─── TEXT PROVIDED ───

When does deferred disposition make more sense than a straight driving safety course? Primarily when you’ve already used a driving safety course dismissal within the past 12 months and aren’t eligible for another one. Deferred disposition has its own eligibility rules — CDL holders are excluded from this option too — but the 12-month waiting period that applies to Article 45.0511 doesn’t apply the same way here. Ask the court clerk which options are available for your specific situation before committing to either path.

Voluntary Completion for Insurance Discounts

You don’t need a traffic ticket to benefit from a driving safety course. Texas law under Insurance Code Chapter 1952 requires auto insurers to offer premium discounts to drivers who voluntarily complete an approved course. The discount amount and duration vary by insurer, so contact your provider before enrolling to confirm what reduction you’ll receive and how long it lasts. Some companies apply the discount for up to three years before requiring you to retake the course.

Completing a course for the insurance discount doesn’t count against your 12-month eligibility window for ticket dismissal. The two uses are tracked separately. If you took a course voluntarily in January for insurance savings and then got a ticket in June, you’d still be eligible to take another course for dismissal.

───

** GIVEN REQUEST A **
Answer these from the passage on driving safety courses:
(i) Which drivers are excluded from deferred disposition?
(ii) Which Texas law requires auto insurers to offer premium discounts for completing an approved course?
(iii) For how long do some companies apply the discount before requiring the course again?
** GIVEN REQUEST B **
List each distinct length of time and each calendar month named in the passage on driving safety courses.

─── RAW RECORDS ───

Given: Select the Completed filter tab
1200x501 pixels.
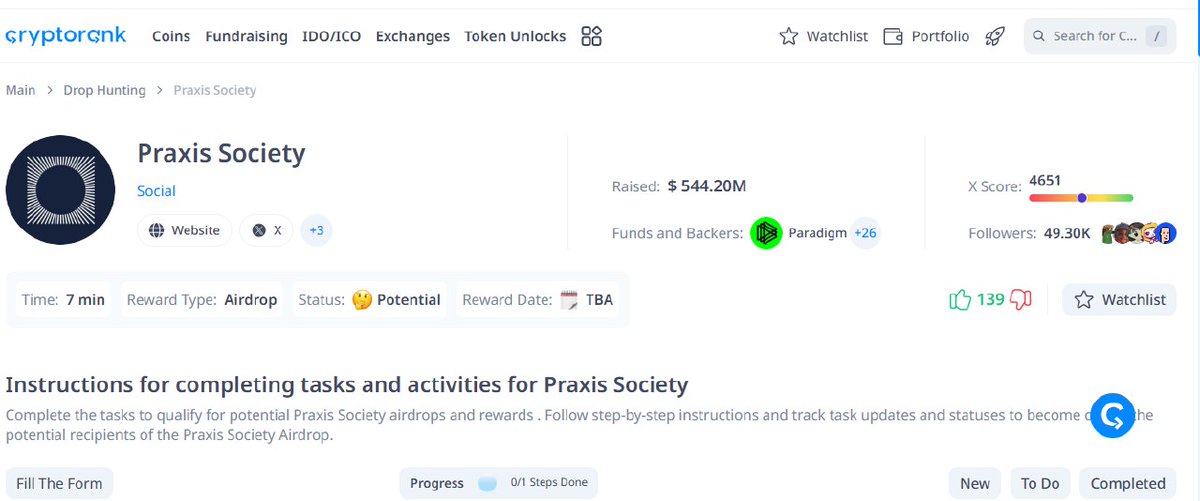Looking at the screenshot, I should tap(1128, 483).
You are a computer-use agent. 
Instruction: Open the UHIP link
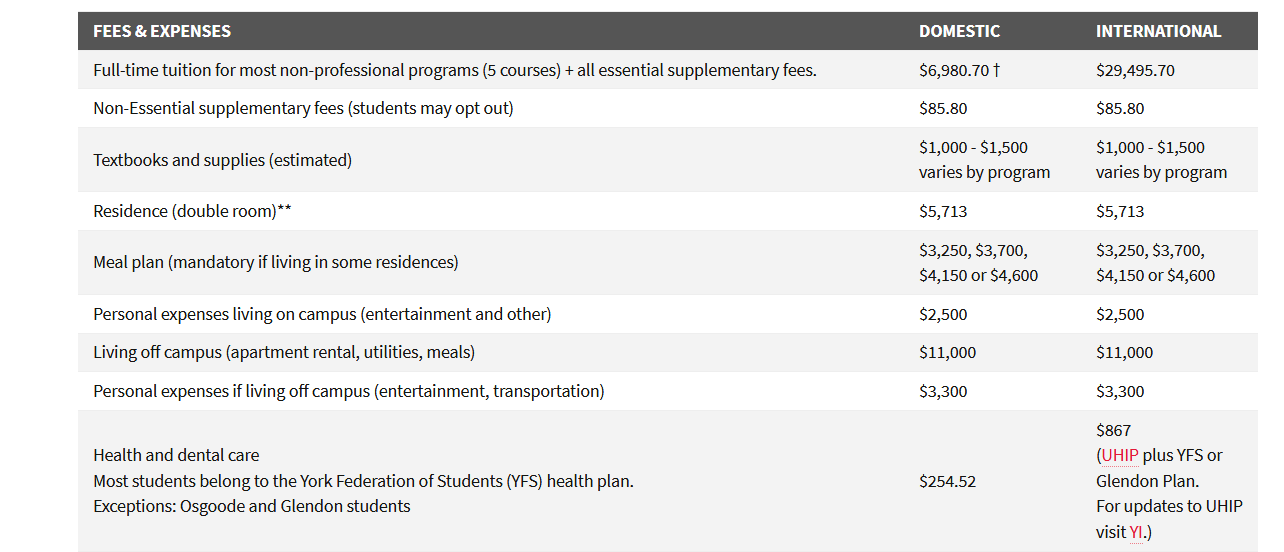pos(1120,456)
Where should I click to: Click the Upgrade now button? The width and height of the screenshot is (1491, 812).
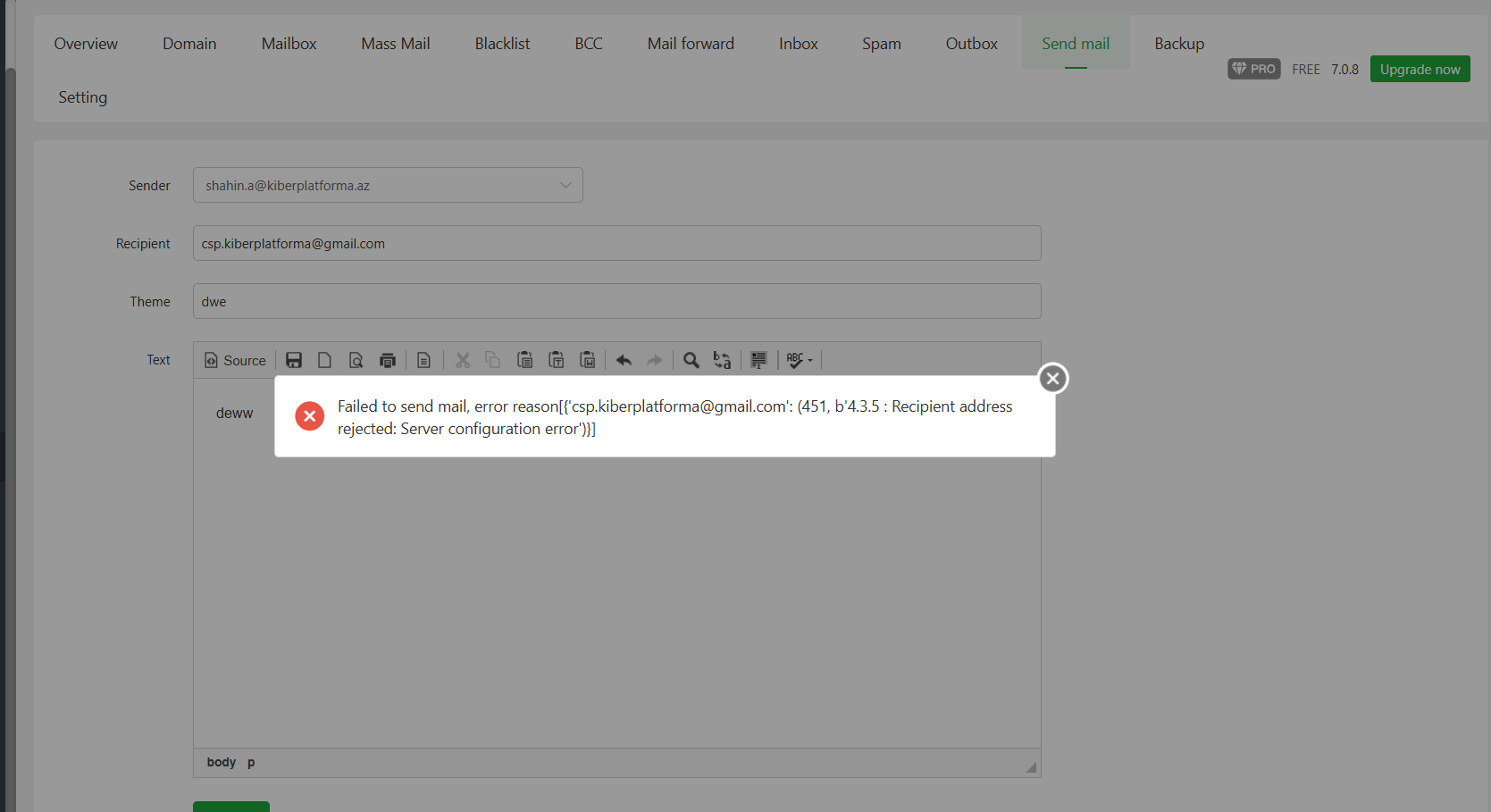click(x=1420, y=69)
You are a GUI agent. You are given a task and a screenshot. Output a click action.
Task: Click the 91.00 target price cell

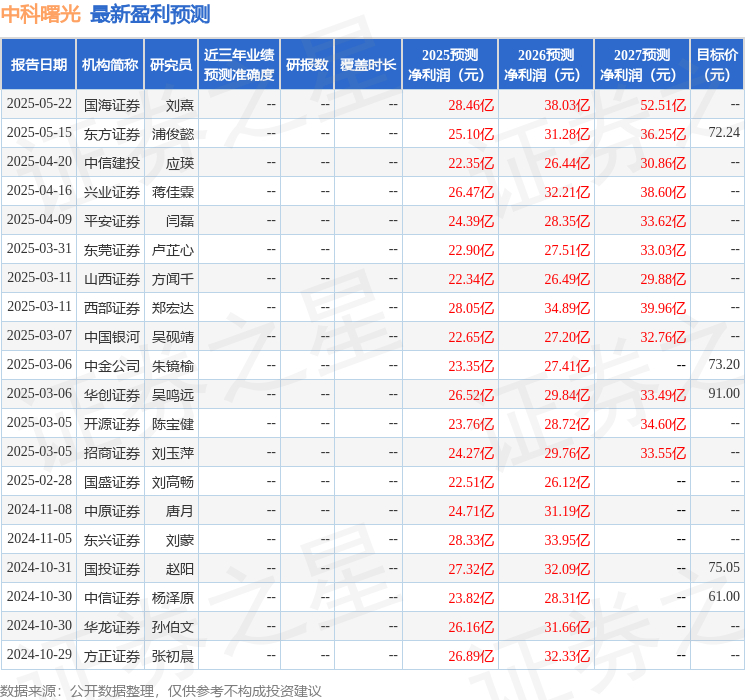point(723,395)
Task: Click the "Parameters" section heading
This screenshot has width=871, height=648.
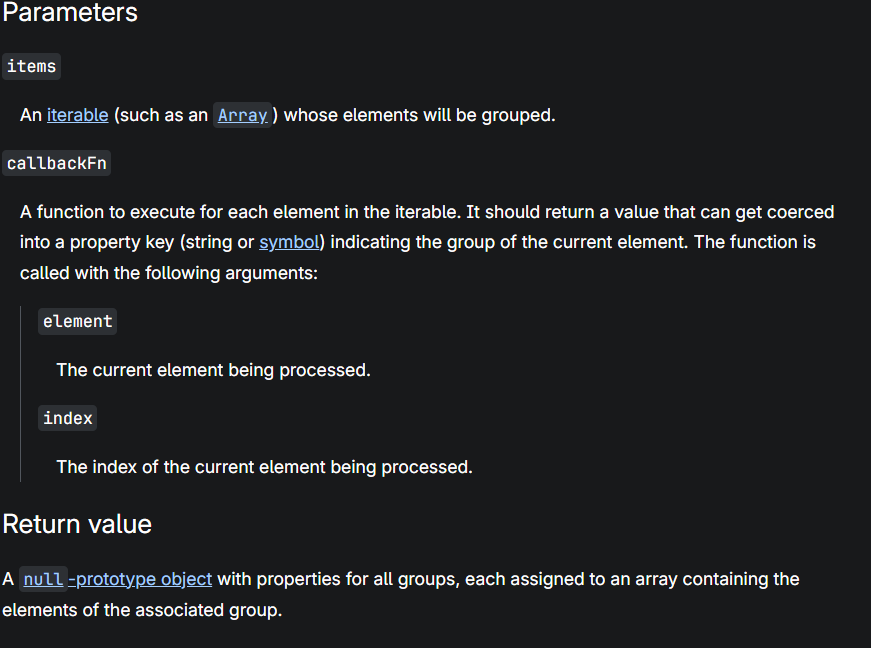Action: point(70,13)
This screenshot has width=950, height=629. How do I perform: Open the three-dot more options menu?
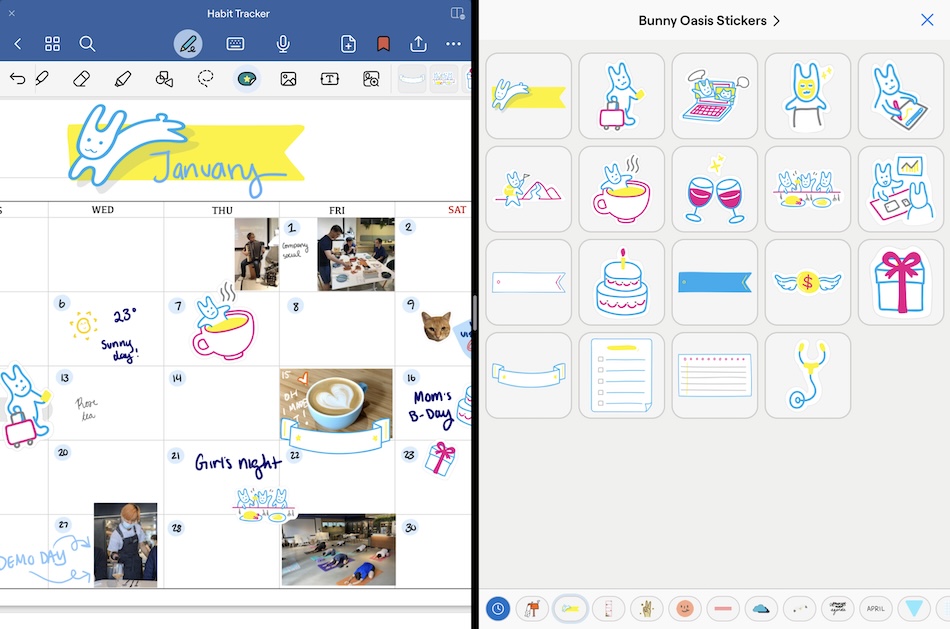pos(454,44)
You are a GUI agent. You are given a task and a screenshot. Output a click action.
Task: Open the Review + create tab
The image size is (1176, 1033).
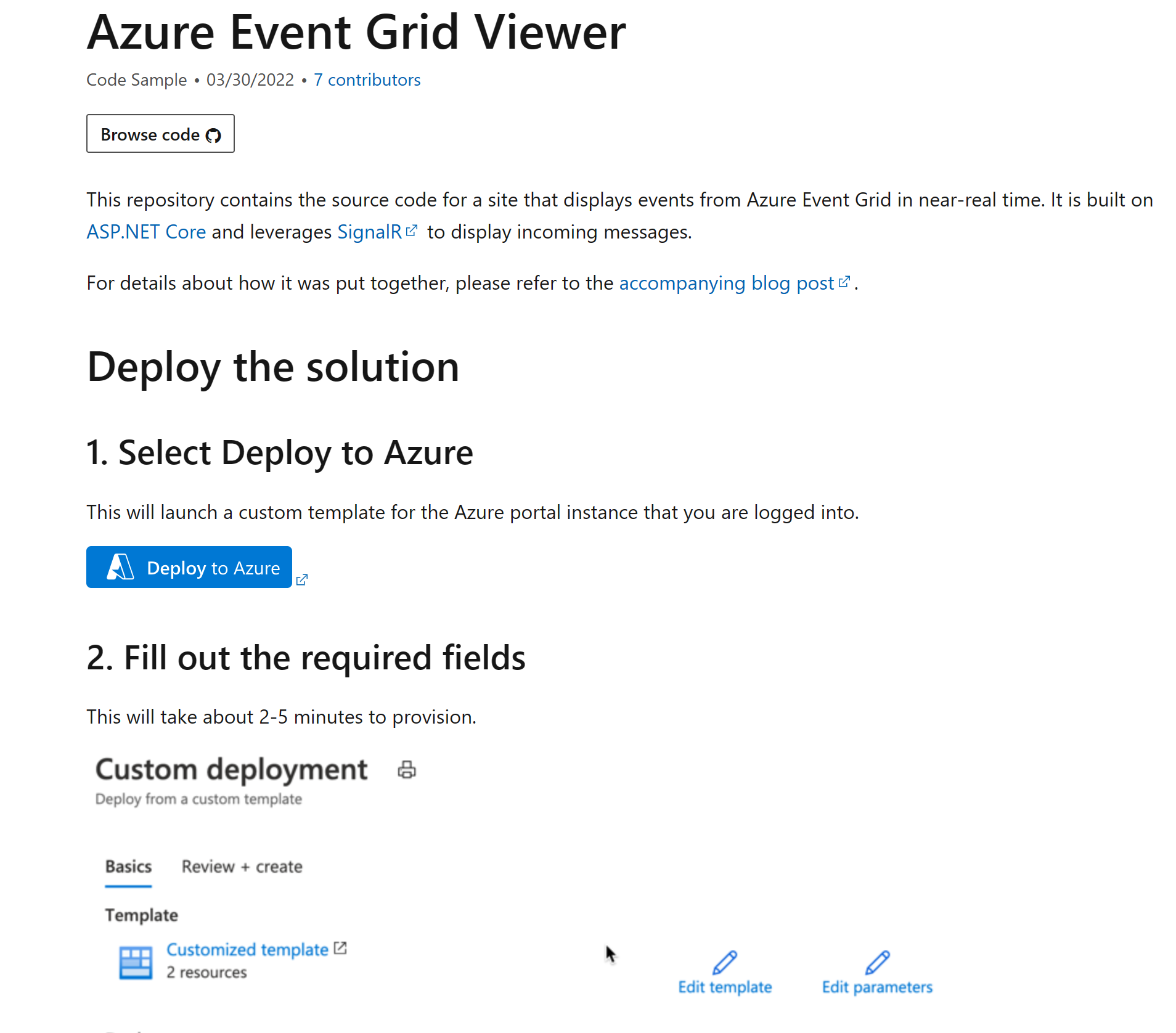tap(242, 867)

───

** COMPLETE RESPONSE A **
(i) CDL holders
(ii) Insurance Code Chapter 1952
(iii) Up to three years

** COMPLETE RESPONSE B **
12 months
three years
January
June